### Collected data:
::::::::
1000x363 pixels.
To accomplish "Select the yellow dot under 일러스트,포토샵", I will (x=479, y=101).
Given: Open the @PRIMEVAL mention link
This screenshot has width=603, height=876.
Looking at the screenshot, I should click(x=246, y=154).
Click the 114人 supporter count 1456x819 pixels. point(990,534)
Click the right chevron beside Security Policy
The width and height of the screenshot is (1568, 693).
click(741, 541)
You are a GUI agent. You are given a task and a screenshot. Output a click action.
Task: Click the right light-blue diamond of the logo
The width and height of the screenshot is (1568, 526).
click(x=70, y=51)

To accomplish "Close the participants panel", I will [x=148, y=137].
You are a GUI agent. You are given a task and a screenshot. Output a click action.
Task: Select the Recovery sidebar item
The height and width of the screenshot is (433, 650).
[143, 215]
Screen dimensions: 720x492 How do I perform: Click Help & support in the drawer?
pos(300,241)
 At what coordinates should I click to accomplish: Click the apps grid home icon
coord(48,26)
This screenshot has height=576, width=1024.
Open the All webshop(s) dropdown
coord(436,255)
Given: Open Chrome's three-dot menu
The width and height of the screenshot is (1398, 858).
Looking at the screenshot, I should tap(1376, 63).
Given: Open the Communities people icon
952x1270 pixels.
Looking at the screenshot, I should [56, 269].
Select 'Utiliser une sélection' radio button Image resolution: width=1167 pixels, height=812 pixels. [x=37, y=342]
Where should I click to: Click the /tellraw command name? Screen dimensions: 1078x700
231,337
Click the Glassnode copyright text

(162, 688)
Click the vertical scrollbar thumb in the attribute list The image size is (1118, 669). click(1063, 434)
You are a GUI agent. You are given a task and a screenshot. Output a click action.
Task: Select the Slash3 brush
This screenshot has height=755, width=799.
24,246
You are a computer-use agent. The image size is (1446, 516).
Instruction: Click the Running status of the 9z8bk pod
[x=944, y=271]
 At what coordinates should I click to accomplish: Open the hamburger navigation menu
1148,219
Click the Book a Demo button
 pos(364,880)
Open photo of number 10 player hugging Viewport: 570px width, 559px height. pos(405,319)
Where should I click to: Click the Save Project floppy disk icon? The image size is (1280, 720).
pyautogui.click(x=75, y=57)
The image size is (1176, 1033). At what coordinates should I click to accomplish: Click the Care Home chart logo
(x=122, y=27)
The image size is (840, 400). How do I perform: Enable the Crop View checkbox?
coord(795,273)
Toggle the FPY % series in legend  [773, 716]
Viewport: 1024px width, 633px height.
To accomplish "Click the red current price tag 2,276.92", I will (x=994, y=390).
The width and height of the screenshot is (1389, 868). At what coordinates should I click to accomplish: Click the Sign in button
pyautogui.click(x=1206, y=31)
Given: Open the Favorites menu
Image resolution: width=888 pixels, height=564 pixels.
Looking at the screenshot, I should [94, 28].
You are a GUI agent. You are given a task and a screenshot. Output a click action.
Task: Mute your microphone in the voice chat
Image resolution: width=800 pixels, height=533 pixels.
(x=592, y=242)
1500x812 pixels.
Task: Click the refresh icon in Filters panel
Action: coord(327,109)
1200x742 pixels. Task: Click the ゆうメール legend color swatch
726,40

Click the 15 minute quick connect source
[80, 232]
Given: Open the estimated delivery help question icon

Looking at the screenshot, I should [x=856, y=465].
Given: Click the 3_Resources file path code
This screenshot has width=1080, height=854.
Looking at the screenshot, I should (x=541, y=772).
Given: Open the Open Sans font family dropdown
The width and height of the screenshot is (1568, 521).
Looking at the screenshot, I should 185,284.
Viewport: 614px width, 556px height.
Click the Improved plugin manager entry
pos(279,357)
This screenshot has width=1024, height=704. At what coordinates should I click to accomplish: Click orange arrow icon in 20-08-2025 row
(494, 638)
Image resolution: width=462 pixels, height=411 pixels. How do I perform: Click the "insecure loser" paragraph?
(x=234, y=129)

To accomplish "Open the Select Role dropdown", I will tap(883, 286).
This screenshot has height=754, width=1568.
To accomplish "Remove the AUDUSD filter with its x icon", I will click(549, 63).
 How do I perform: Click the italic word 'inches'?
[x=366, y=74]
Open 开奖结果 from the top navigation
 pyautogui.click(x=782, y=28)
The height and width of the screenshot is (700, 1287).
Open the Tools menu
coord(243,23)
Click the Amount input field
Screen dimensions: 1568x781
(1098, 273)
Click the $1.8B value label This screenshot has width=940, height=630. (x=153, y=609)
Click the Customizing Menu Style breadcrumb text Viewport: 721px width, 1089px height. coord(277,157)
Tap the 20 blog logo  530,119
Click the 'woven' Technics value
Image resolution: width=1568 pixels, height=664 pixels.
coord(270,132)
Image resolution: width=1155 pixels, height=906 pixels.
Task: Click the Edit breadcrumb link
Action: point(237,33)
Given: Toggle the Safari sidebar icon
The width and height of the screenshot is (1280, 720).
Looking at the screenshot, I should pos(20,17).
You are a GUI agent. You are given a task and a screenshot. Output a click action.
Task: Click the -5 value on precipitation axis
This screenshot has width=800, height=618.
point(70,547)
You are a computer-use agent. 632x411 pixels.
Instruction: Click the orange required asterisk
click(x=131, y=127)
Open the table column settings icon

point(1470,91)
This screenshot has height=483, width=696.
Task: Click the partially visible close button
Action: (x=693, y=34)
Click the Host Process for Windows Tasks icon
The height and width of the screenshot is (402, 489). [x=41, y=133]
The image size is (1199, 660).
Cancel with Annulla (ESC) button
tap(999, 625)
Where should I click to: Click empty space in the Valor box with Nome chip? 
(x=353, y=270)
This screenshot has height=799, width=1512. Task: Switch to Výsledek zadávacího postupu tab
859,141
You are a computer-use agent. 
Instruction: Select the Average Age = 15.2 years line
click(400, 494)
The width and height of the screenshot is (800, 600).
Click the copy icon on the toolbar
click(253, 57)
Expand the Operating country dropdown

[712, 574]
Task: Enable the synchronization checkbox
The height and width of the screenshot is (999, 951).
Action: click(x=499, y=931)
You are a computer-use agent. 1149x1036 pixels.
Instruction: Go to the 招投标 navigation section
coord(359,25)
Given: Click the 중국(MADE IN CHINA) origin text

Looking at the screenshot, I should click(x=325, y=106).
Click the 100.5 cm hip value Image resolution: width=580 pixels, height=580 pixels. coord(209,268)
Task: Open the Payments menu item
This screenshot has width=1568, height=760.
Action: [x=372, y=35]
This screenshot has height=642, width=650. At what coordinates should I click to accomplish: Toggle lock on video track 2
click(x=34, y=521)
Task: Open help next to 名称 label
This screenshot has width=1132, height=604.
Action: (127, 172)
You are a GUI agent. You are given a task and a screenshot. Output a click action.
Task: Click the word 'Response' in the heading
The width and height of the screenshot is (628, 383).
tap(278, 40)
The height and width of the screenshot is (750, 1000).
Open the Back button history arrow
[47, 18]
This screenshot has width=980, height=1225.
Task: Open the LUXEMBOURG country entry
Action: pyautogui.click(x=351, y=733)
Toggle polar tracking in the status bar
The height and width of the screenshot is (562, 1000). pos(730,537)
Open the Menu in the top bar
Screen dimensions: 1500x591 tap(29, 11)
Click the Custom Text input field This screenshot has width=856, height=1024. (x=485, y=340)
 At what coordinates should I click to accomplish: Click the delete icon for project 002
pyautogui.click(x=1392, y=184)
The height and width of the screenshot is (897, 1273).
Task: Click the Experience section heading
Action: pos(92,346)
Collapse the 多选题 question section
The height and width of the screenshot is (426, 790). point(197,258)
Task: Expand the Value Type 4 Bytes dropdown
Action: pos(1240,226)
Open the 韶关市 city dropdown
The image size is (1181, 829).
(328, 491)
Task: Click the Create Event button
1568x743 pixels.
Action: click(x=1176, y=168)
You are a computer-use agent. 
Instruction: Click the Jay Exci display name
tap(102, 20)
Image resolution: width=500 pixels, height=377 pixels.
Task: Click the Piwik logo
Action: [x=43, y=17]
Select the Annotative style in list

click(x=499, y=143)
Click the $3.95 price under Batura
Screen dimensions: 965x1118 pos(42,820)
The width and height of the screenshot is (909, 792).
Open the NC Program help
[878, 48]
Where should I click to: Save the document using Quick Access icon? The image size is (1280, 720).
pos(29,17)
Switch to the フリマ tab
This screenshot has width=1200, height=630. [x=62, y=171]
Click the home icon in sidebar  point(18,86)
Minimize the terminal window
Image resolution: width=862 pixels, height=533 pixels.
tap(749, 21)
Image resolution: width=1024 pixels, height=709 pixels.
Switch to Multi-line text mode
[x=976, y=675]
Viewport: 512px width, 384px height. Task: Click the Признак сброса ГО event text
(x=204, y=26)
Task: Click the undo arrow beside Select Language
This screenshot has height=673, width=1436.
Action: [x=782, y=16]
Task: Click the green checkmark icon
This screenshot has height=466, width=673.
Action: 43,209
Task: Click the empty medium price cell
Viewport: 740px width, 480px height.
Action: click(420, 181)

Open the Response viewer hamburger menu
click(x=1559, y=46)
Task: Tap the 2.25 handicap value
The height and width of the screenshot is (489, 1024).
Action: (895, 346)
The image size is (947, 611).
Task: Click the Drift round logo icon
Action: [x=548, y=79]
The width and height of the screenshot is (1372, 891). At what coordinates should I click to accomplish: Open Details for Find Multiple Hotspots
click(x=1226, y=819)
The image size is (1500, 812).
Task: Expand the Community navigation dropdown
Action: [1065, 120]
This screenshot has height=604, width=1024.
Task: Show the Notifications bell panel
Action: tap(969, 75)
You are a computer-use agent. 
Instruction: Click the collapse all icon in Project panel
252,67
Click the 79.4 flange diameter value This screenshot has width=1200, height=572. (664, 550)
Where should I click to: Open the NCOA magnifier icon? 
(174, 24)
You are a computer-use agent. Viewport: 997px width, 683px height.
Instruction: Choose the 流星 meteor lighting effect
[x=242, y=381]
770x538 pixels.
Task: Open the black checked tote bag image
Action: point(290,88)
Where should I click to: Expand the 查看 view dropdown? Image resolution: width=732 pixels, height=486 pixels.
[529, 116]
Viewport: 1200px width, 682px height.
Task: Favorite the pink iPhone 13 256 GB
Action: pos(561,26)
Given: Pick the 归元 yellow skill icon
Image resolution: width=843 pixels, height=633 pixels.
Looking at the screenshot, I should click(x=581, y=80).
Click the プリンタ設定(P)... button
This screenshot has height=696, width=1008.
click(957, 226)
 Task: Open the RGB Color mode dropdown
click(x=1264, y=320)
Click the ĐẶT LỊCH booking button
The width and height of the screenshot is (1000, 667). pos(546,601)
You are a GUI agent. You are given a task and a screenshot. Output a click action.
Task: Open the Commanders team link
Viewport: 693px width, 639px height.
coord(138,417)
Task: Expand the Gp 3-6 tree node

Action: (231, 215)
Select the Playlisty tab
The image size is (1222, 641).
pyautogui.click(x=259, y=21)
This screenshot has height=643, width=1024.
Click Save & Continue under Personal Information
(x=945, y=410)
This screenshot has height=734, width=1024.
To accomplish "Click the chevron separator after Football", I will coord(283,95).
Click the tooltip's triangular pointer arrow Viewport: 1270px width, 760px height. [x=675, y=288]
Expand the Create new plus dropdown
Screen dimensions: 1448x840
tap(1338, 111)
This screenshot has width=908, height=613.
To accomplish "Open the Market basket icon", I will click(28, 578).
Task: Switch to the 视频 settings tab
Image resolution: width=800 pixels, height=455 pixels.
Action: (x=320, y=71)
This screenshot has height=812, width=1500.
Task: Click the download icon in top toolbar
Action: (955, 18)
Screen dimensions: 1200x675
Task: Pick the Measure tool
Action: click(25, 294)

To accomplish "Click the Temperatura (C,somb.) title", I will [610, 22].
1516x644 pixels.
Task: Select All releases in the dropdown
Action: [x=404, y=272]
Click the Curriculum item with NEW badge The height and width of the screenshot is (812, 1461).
::::::::
### INSTRUCTIONS FOR THE TASK:
Check each line in the records above for the word "item". Return those that have it.

### RESPONSE AREA:
Task: Select the Recovery sidebar item
Task: Open the Payments menu item
Click the Curriculum item with NEW badge The height and width of the screenshot is (812, 1461).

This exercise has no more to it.